Met zijn feloranje bloemhoofdjes en weelderige groene bladeren roept de goudsbloem de geest van binnenlandse romantiek op. Een must in iedere groente-, kruiden- en boerderijtuin.
De goudsbloem (Calendula officinale) is een weinig veeleisende doorbloeier en een beproefde geneeskrachtige plant die gemakkelijk uit biologische zaden kan worden gekweekt en zich vervolgens ieder jaar weer uitzaait.
In de gemengde cultuur vormt het bedvriendschappen met bonen, bonenkruid, erwten, aardbeien, aardappelen, wortelen, radijsjes, rozen, rucola, selderij, asperges en vele andere planten. Hun wortels produceren stoffen die nematoden en slakken weghouden. Net als brandnetel of smeerwortel kun je het als groenbemester gebruiken.
In het medicijnkastje wordt het beschouwd als de “mildere arnica” omdat het ontstekingsremmend werkt, wondgenezing bevorderende, decongestivum genezende krachten en is het belangrijkste onderdeel van de beruchte Calendulazalf. Een thee-infusie gemaakt van goudsbloembloemen helpt ook bij maag-darmproblemen.

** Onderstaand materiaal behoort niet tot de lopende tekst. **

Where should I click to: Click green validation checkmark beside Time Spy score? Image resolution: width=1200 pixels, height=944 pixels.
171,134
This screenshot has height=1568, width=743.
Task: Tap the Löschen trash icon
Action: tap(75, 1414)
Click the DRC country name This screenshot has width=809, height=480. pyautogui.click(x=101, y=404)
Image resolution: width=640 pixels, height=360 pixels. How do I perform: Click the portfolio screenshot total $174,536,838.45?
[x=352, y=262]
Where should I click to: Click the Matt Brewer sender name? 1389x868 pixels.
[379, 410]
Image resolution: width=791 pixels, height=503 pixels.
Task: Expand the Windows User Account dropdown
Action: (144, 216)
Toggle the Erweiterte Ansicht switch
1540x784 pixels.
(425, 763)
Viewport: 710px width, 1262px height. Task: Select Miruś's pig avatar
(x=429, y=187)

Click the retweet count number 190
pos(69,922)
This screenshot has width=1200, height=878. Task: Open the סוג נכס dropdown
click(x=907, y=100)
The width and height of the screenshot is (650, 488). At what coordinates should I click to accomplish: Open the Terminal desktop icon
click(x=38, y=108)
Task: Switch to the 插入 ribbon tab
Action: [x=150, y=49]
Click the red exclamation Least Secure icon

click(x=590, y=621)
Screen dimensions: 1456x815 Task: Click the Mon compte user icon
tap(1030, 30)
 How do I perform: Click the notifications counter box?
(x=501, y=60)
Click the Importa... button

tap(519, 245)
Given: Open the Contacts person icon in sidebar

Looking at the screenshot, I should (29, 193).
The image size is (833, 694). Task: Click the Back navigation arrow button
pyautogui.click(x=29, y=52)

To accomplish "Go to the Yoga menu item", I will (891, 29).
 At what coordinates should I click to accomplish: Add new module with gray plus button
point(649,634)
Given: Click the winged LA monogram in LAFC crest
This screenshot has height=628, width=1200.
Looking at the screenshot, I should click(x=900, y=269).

- Stevige biologische zaden
- duurzaam en eerlijk geproduceerd
- verpakt in graspapier, recyclebaar en biologisch afbreekbaar
Zaaien en verzorgen
De zonaanbiddende goudsbloemen voelen zich het meest op hun gemak op locaties in de volle zon. Dun zaaien. Goudsbloemzaden ontkiemen zeer snel als ze tussen maart en juni rechtstreeks in het bed worden gezaaid.
Maak de grond vooraf goed los en hark de biologische zaden er lichtjes in of bedek ze met een dun laagje compost. Houd de biologische zaden tijdens het ontkiemen vochtig en in de schaduw. Na ontkieming worden de zaailingen gescheiden op een afstand van 25-30 cm.
De grond moet licht leem zijn en niet te vochtig. Als de grond te veel stikstof bevat, bloeien de planten minder intensief en zijn ze niet bijzonder stabiel.
Tip: Als je de planten na de eerste bloei terugsnoeit, bloeien de goudsbloemen een tweede keer.